Exercise aim: Please filter the listing below and copy out the lines that hold "arrow".

Data section:
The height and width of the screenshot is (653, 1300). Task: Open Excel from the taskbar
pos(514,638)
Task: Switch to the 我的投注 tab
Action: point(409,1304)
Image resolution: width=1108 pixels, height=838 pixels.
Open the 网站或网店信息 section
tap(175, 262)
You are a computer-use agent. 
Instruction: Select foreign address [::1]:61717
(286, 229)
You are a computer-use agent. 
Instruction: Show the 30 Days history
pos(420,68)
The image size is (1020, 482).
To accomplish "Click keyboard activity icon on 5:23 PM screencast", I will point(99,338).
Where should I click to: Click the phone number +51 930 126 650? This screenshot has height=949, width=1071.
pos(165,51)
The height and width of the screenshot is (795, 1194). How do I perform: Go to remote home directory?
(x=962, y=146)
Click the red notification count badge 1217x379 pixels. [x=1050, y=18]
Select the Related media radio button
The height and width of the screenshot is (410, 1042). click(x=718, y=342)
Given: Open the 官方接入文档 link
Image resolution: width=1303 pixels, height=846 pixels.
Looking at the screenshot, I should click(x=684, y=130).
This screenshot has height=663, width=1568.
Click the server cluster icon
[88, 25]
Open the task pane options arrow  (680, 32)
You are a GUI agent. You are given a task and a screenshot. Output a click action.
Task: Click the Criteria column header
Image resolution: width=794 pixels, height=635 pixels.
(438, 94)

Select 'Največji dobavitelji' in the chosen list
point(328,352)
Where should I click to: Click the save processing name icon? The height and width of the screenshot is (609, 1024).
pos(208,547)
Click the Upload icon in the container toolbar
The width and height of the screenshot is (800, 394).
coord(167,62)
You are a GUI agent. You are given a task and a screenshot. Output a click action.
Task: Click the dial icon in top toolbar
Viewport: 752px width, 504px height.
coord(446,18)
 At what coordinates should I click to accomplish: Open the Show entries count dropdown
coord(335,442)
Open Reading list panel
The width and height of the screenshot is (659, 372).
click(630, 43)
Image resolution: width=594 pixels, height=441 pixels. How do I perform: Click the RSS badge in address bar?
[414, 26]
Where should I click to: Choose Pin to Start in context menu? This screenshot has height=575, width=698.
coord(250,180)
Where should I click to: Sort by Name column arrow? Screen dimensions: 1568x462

Response for this exercise:
Open the task pane options arrow  (680, 32)
Where should I click to: Sort by Name column arrow? Screen dimensions: 1568x462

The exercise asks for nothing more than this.